On the tax side, the IRS allows businesses to deduct bad debts, but only if you can show the debt is genuinely worthless. You need to demonstrate that you’ve taken reasonable steps to collect and that there’s no realistic expectation of payment. You don’t have to wait until a debt is due or go to court first, but you do need evidence that collection efforts have failed.3Internal Revenue Service. Topic No. 453 – Bad Debt Deduction Business bad debts (which include unpaid credit sales) can be deducted in full or in part. The deduction must be taken in the year the debt becomes worthless.4Office of the Law Revision Counsel. 26 USC 166 – Bad Debts
There’s also a legal time limit on your ability to sue for payment. Every state sets its own statute of limitations for debt collection, and the range across the country runs from three to ten years depending on the state and the type of debt. Once that window closes, the debt is considered “time-barred,” and federal regulations prohibit debt collectors from suing or threatening to sue to collect it.5eCFR. 12 CFR 1006.26 – Collection of Time-Barred Debts The debt still exists, and the buyer still technically owes the money, but your legal enforcement options disappear. For invoices approaching the statute of limitations in your state, the decision to write off or escalate to legal action needs to happen well before the deadline arrives.

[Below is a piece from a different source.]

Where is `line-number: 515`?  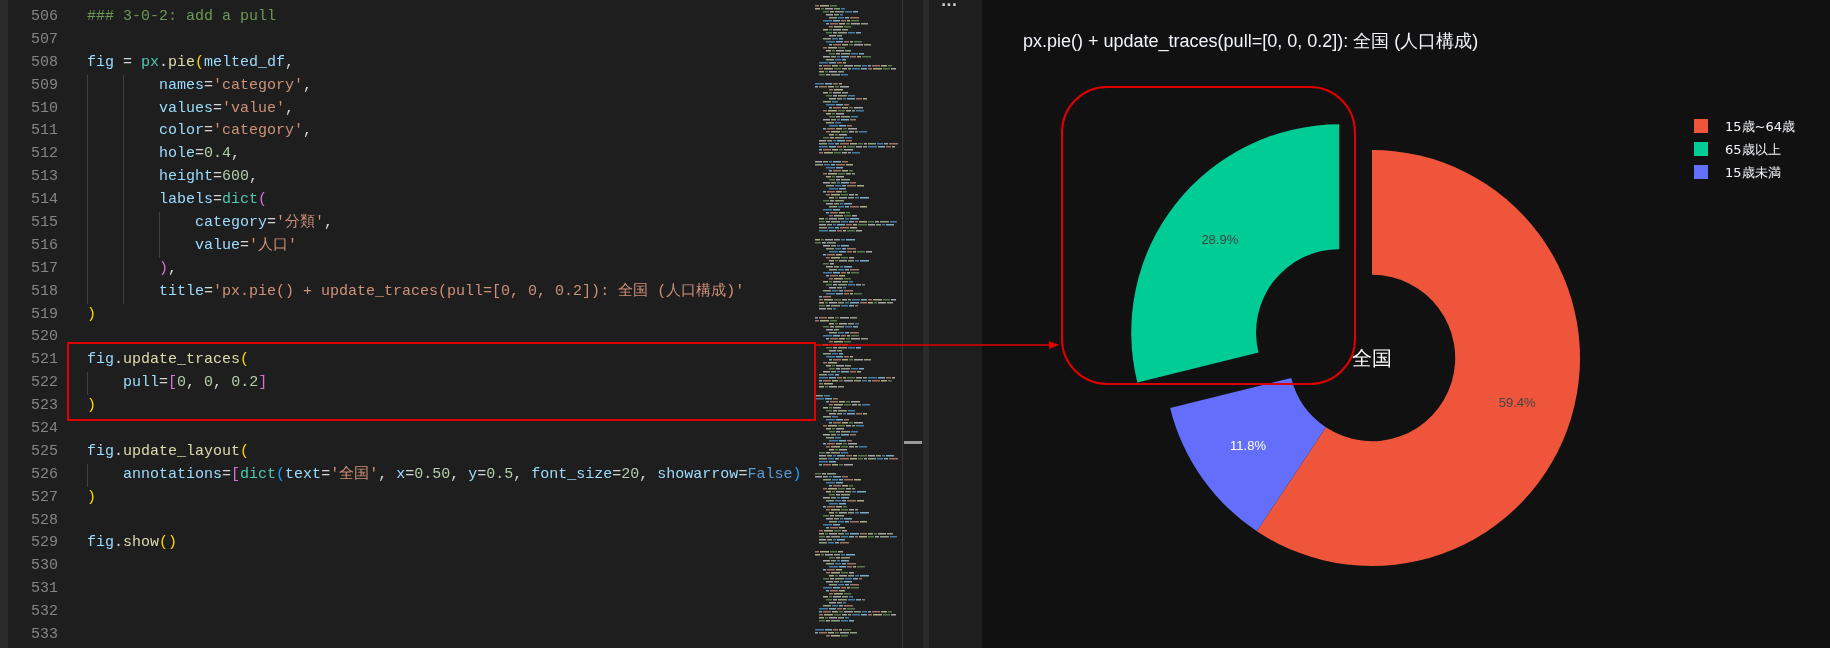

If you ever sell your business or seek outside investment, your open invoice portfolio will be scrutinized closely. Accounts receivable is typically one of the largest current assets on a small business balance sheet, and buyers and investors don’t take the book value at face value.
The key factors are age and collectibility. Receivables that are current or recently past due are generally valued close to their face amount. Invoices that have been open for 90 days or more are often discounted 20–30% in a valuation, reflecting the reduced likelihood of collection. A business that collects most of its invoices within terms will command a higher price than one with a bloated, aging receivable ledger, even if both show the same revenue figures.
Collection efficiency also shows up in the AR turnover ratio, which measures how many times per year a business converts its receivables into cash. Healthy businesses typically turn their receivables 7–12 times annually. A ratio well below your industry average signals to buyers that cash is tied up in unpaid invoices, which increases the working capital the new owner would need to fund operations.